Re: [PATCH] mm/userfaultfd: fix memory corruption due to writeprotect

From: Nadav Amit
Date: Tue Dec 22 2020 - 15:20:35 EST


> On Dec 22, 2020, at 11:44 AM, Andrea Arcangeli <aarcange@xxxxxxxxxx> wrote:
>
> On Mon, Dec 21, 2020 at 02:55:12PM -0800, Nadav Amit wrote:
>> wouldn’t mmap_write_downgrade() be executed before mprotect_fixup() (so
>
> I assume you mean "in" mprotect_fixup, after change_protection.
>
> If you would downgrade the mmap_lock to read there, then it'd severely
> slowdown the non contention case, if there's more than vma that needs
> change_protection.
>
> You'd need to throw away the prev->vm_next info and you'd need to do a
> new find_vma after droping the mmap_lock for reading and re-taking the
> mmap_lock for writing at every iteration of the loop.
>
> To do less harm to the non-contention case you could perhaps walk
> vma->vm_next and check if it's outside the mprotect range and only
> downgrade in such case. So let's assume we intend to optimize with
> mmap_write_downgrade only the last vma.


I read in detail your response and you make great points. To be fair,
I did not think it through and just tried to make a point that not
taking mmap_lock for write is an unrelated optimization.

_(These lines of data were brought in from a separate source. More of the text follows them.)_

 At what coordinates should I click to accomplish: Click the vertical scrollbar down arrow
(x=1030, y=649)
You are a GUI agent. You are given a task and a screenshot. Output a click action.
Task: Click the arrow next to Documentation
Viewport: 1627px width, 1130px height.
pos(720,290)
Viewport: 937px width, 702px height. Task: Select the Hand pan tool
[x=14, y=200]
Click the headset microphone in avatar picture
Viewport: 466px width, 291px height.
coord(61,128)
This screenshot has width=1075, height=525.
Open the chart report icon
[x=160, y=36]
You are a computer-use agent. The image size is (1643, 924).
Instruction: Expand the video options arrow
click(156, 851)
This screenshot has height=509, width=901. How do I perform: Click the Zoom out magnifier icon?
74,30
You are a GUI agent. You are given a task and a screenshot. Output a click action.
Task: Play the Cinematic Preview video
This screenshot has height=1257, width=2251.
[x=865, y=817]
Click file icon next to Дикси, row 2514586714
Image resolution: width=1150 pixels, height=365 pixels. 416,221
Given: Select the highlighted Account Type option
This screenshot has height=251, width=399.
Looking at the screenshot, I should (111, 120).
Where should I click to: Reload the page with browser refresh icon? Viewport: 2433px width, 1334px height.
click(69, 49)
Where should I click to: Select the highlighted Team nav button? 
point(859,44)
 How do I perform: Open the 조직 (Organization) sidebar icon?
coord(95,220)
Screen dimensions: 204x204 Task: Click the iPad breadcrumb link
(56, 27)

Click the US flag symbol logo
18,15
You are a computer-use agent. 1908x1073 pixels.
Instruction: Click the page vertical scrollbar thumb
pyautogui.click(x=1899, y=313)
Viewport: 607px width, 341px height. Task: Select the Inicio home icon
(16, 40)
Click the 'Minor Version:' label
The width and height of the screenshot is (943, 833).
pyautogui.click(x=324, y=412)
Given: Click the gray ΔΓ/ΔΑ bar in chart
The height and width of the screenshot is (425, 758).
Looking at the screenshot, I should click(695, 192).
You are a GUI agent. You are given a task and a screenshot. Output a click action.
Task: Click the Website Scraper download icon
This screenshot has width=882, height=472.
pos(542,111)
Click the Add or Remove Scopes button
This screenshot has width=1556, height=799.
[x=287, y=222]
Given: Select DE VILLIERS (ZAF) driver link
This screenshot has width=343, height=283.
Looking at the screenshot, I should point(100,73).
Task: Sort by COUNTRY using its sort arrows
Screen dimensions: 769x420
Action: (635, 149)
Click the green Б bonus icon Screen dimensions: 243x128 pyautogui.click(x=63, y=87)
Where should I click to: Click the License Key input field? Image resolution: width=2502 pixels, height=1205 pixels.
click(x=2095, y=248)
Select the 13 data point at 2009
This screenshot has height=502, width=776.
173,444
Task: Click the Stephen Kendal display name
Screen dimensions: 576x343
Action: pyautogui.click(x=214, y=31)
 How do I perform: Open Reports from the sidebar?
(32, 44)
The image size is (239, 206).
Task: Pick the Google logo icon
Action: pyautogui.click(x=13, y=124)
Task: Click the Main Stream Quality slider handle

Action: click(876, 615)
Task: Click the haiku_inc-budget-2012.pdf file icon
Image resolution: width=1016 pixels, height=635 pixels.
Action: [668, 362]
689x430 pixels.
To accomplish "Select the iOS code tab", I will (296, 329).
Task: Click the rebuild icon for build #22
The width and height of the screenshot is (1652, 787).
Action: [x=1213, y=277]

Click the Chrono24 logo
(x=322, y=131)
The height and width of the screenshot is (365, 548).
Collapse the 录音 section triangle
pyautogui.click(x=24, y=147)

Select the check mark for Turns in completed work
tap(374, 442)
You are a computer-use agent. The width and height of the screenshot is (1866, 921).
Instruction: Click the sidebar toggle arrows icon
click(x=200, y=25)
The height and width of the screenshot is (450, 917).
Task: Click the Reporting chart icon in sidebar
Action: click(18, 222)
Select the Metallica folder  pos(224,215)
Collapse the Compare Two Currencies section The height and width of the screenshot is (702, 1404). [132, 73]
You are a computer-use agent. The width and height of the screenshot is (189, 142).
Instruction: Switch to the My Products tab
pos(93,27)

So you make a great point that it is actually related and can only(?)
benefit uffd and arguably soft-dirty, to which I am going to add
mmap_write_lock().

Yet, my confidence in doing the optimization that you suggested (keep using
mmap_read_lock()) as part of the bug fix is very low and just got lower
since we discussed. So I do want in the future to try to avoid the overheads
I introduce (sorry), but it requires a systematic solution and some thought.

Perhaps any change to PTE in a page-table should increase a page-table
generation that we would save in the page-table page-struct (next to the
PTL) and pte_same() would also look at the original and updated "page-table
generation” when it checks if a PTE changed. So if a PTE went through
not-writable -> writable -> not-writable cycle without a TLB flush this can
go detected. Yet, there is still a question of how to detect pending TLB
flushes in finer granularity to avoid frequent unwarranted TLB flushes while
a TLB flush is pending.

It all requires some thought, and the fact that soft-dirty appears to be
broken too indicates that bugs can get unnoticed for some time.

Sorry for being a chicken, but I prefer to be safe than sorry.